→ TASK REQUIREMENTS:
Count the lines of the material below that contain the string "tree". Reply with the number alone.

>> Begin INPUT MATERIAL

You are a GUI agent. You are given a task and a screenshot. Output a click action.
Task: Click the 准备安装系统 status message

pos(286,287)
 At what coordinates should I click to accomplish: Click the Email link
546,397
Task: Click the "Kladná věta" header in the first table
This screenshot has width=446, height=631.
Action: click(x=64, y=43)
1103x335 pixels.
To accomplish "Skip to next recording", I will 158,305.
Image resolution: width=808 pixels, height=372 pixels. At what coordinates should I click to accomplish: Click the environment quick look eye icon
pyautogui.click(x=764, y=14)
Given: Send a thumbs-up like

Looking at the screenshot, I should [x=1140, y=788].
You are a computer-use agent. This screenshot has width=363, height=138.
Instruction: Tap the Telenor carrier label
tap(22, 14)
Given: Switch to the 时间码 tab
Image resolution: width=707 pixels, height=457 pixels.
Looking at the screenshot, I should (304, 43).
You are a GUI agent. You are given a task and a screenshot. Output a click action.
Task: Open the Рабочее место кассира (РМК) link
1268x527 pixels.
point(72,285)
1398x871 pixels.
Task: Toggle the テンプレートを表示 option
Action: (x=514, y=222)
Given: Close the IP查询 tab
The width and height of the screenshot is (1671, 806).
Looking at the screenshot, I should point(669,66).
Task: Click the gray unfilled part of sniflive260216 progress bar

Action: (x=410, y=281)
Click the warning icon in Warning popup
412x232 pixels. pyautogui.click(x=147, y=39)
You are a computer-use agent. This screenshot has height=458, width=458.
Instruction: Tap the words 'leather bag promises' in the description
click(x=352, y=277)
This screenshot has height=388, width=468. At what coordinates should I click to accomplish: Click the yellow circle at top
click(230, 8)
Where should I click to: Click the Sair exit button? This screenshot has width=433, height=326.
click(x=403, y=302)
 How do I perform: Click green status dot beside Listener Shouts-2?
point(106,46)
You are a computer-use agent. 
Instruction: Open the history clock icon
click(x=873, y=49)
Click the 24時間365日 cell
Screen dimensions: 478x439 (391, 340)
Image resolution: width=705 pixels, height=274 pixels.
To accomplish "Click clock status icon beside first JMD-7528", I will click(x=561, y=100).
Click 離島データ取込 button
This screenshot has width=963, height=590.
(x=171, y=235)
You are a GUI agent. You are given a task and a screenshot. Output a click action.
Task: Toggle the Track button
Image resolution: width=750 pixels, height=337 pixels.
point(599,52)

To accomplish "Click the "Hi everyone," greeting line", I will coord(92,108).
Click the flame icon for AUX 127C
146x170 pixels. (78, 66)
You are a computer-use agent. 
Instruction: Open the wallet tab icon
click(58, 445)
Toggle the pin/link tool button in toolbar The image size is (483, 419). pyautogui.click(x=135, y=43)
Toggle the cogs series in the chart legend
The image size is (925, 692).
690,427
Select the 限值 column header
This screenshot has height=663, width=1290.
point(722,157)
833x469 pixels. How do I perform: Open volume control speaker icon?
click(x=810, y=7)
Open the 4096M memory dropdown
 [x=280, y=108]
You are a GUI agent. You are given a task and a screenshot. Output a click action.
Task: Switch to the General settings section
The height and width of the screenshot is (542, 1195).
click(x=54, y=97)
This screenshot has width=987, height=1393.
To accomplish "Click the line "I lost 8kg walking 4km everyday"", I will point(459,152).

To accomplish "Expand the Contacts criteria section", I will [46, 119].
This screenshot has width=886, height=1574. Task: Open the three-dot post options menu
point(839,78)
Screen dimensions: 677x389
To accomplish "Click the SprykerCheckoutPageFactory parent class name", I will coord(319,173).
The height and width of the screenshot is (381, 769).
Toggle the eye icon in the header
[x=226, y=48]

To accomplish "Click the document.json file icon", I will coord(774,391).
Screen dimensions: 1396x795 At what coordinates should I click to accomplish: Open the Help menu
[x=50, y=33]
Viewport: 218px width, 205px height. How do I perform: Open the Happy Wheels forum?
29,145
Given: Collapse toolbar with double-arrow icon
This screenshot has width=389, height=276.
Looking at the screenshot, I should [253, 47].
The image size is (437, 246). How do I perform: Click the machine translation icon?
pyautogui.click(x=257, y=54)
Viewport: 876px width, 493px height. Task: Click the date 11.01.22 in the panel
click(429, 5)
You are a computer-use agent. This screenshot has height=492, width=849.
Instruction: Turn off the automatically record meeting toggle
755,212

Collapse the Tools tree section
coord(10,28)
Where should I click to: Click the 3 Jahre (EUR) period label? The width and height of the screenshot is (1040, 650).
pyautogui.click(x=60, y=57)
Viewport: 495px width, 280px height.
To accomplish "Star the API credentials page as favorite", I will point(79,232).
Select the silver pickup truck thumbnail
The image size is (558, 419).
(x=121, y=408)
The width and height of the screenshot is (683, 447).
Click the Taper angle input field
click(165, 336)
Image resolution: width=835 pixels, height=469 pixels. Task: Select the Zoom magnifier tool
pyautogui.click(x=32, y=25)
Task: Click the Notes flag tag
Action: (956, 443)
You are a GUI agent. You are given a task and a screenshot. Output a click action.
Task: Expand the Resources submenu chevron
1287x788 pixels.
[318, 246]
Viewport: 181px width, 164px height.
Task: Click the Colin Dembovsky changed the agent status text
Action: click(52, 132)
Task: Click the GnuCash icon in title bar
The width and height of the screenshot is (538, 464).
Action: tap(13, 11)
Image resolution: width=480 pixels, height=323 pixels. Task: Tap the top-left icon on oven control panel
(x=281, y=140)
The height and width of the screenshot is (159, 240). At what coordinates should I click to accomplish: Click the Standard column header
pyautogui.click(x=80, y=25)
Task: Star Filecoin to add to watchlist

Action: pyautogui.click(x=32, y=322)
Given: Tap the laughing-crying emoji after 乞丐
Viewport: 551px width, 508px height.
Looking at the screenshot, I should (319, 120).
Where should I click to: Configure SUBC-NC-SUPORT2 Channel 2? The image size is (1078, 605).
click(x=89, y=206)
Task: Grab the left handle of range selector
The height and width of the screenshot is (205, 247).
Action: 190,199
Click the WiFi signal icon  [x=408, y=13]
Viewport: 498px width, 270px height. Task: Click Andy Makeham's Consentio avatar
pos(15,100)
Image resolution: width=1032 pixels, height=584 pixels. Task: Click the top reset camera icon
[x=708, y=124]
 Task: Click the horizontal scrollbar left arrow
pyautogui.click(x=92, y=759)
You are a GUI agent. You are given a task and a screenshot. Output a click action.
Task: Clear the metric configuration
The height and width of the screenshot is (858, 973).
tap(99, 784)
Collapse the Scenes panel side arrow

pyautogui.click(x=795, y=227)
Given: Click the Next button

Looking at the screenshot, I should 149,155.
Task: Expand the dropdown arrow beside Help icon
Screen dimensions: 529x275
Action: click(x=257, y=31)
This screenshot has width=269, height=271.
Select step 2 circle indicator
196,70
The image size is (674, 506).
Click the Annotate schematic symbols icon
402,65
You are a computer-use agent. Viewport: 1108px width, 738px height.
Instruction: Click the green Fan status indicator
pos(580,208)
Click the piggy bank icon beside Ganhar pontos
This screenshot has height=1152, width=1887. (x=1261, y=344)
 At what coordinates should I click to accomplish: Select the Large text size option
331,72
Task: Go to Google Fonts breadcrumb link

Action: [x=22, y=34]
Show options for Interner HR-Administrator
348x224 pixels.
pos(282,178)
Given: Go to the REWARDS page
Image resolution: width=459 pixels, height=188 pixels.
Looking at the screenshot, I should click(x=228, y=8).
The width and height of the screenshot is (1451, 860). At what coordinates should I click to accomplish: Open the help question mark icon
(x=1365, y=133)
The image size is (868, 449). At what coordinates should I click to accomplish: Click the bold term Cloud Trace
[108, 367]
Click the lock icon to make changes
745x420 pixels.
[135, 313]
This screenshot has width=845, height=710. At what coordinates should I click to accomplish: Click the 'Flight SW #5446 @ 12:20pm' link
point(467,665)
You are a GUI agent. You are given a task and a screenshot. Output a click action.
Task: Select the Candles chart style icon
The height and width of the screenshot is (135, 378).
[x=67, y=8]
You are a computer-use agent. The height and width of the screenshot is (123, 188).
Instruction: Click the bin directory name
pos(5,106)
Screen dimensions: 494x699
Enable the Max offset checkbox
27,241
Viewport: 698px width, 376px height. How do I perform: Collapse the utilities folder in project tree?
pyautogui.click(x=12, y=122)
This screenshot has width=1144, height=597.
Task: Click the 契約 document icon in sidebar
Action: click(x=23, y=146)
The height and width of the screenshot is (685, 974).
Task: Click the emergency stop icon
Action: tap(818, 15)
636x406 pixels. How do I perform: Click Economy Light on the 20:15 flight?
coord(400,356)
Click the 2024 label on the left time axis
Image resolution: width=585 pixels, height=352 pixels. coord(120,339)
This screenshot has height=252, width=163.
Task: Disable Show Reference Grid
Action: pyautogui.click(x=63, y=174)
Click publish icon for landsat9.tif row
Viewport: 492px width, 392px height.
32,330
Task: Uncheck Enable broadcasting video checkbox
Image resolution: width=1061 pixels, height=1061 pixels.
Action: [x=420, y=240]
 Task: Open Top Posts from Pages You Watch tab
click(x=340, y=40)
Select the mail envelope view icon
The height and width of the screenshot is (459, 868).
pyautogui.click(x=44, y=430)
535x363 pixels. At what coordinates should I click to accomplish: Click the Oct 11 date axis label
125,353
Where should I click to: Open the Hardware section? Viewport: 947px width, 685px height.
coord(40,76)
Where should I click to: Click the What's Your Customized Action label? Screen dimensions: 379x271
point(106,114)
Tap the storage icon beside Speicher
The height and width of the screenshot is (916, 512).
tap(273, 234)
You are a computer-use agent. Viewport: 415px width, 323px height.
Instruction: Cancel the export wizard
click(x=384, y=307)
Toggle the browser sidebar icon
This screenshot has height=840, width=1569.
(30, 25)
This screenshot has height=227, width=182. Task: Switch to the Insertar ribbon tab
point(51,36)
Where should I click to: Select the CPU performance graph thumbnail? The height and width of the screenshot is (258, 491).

>> End INPUT MATERIAL

→ SOLVED PROBLEM:
2